In the Czech Republic, the first two NGOs – previously prohibited in the communist regime – appeared in 1991 and were soon followed by many others. These programmes were ambitious in that they did not limit themselves to primary prevention or policy advocacy: instead, they established themselves as providers of many novel services for problem drug users and for drug dependent clients (Kalina, 2007). The ‘Christmas Memorandum' that was sent to the Czech Government in the dawn of the newly established Czech Republic by representatives of major NGOs then active in the drug field (Höschl et al., 1992) urged the Czech government to define its drug policy formally and to establish a National Drug Commission. In a swift response, the first inter-ministerial body of its kind at a high governmental level in the new democracy was established in January 1993. This demonstration of the importance of NGOs for the Czech drug policy ushered in a period of constant involvement of the NGO sector in the drug field. This is currently reflected in the most developed network of NGOs in drug services (including harm reduction) of all post-communist countries.
Unlike Poland and the Czech Republic, the role of NGOs in harm reduction in other CEE countries has been rather limited. The first two NGO-based harm reduction programmes were established in Slovakia only in 1997 (Slabý et al., 2004); the very first OST programme was established in 1999 in the capital city Bratislava, and the second one was established in 2005 in Banska Bystrica, with no further development of the network since then.
In Hungary, the first needle exchange was conducted in 1993 from the ‘drug bus' which was supported by the municipal government of Budapest, but it took five more years before needle exchange programmes ‘went out of the capital' (see Csorba et al., 2003: ch. 4). Opiate substitution treatment began in 1989 in Hungary with the use of codeine and dihydrocodone, methadone was introduced in 1992 (all in one clinic in Budapest), and there has been gradual development of the network outside the capital city since 1995.
Of the four Central European member states of EU, the Czech Republic was the first to explicitly mention harm reduction measures in the National Drug Strategy as its key element; the third Czech National Drug Strategy (for the period 2001–4) placed primary prevention, treatment and resocialisation, law enforcement and harm reduction as the complementary and mutually irreplaceable ‘four pillars of Czech drug policy' and all the subsequent Czech Drug Strategies (2005–9; 2010–18) did so as well.

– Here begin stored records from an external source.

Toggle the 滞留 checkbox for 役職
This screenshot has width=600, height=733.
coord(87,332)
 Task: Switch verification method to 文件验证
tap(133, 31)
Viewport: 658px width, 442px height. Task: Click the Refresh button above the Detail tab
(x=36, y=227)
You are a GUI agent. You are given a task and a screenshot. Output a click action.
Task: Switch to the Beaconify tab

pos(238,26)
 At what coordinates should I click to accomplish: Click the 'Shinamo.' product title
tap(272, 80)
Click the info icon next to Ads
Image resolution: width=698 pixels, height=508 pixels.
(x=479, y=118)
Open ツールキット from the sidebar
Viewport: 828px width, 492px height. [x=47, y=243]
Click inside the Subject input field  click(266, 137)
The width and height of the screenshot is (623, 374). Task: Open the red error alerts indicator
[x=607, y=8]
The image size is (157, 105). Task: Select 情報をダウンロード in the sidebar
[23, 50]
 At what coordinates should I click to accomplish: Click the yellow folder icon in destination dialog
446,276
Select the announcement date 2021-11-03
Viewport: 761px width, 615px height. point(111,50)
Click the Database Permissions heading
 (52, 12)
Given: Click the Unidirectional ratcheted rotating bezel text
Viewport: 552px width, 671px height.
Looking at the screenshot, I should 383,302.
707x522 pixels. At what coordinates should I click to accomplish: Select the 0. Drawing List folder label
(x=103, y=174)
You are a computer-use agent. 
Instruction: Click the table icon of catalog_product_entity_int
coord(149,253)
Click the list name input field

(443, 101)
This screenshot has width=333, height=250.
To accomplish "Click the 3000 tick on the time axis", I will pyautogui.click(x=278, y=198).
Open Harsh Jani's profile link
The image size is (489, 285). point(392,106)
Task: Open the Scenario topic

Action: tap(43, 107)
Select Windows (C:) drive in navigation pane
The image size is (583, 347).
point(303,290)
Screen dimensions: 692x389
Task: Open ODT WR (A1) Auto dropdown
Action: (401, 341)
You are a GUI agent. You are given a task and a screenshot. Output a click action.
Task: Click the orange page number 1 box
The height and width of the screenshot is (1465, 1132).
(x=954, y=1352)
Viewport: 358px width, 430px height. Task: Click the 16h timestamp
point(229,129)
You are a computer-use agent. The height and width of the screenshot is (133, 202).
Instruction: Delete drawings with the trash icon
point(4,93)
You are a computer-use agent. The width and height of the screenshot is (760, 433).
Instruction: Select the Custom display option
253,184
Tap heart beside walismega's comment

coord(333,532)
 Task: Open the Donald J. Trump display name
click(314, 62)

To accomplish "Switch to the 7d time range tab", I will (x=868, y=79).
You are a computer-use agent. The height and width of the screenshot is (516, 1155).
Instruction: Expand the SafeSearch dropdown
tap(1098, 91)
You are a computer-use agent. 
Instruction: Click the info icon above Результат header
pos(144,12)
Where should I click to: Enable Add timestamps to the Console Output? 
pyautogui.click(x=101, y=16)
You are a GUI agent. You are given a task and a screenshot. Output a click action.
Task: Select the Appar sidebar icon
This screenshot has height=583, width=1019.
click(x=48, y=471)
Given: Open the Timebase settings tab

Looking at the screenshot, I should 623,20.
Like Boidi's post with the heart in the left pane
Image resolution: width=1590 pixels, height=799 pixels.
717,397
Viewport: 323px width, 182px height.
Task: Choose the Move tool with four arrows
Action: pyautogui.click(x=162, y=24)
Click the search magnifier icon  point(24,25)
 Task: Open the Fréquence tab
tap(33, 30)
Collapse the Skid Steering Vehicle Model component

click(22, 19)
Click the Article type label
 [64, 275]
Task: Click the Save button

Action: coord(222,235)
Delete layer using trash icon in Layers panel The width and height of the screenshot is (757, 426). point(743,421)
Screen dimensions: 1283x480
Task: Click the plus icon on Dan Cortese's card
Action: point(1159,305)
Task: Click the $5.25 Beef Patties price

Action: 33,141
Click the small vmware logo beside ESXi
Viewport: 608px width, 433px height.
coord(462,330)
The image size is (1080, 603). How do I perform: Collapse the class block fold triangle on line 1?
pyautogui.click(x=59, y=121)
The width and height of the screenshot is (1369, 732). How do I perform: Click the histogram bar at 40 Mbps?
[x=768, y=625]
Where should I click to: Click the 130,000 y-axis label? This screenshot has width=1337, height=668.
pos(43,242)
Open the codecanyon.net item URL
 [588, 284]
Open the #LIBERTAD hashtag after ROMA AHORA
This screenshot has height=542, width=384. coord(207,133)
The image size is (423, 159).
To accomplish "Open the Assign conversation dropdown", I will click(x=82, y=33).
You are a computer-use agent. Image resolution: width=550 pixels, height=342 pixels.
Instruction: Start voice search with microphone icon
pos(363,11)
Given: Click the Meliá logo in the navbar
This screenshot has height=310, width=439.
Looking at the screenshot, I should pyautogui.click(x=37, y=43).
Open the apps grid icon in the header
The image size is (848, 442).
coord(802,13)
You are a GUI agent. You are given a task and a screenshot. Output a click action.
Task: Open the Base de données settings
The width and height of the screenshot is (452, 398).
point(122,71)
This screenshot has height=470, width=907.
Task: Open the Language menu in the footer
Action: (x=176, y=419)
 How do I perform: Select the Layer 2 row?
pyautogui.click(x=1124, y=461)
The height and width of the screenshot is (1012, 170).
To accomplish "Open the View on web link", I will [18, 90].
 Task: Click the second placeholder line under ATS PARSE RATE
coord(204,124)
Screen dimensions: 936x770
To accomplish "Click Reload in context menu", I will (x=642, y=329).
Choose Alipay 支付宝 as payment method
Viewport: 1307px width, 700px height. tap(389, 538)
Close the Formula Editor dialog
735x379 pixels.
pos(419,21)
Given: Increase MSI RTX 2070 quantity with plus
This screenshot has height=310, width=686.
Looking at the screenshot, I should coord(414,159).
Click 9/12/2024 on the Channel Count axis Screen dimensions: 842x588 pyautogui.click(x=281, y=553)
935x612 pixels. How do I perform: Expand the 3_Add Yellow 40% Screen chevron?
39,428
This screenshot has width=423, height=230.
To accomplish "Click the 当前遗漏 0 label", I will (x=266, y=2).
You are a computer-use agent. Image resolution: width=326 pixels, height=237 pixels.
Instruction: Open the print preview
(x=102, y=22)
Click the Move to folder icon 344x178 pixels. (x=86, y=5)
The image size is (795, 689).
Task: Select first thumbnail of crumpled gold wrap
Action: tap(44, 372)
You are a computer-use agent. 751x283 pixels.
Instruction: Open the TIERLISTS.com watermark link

Hungary lists harm reduction strategies in its framework document to the National Drug Strategy 2001–8 as one of the ‘details of the objectives' (Government of the Republic of Hungary, 2000); remarkably, the Hungarian 2001–8 National Drug Strategy is one of the few National Drug Strategies evaluated externally. The importance of harm reduction for successful anti-drug policy was further strengthened in the subsequent National Drug Strategy (Government of the Republic of Hungary, 2009). This, however, is under constant attack by the new Hungarian government and its further implementation is uncertain at the time of writing this chapter (see, e.g., HCLU, 2011).
Poland was explicit in placing harm reduction as one of five areas of the general aim of the National Programme for Counteracting Drug Addiction 2006–10 (Government of the Republic of Poland, 2006), and again in the subsequent Programme for 2011–16 (Government of the Republic of Poland, 2011) that sets the goal, inter alia, to ‘further develop harm reduction programmes' explicitly.
While the Slovak Republic connects itself rhetorically with the EU Drug Strategy and Drug Action Plans, where harm reduction is made explicit as the essential element of drug policy (European Community, 2005; 2008), none of its strategic drug policy documents does so. Harm reduction is implicit in the national drug policy papers of Slovakia, as well as of several regional and municipal drug strategies. Slovakia mentions in its Anti-Drug Strategy (Government of the Slovak Republic, 2009) the commitment ‘to provide adequate care and assistance to these groups and instruments that prevent the spread of drug abuse-related diseases, HIV and hepatitis in particular' (p. 8) and ‘through targeted prevention, to prevent high-risk behaviour of drug users' (p. 17), merely repeating the weak language of the 2009 CND Political Declaration (Fifty-second Session of the Commission on Narcotic Drugs, 2009), and fails to follow the more concrete language of the two crucial EU documents that were approved by the Slovak Government and other EU member states in 2005 and 2008.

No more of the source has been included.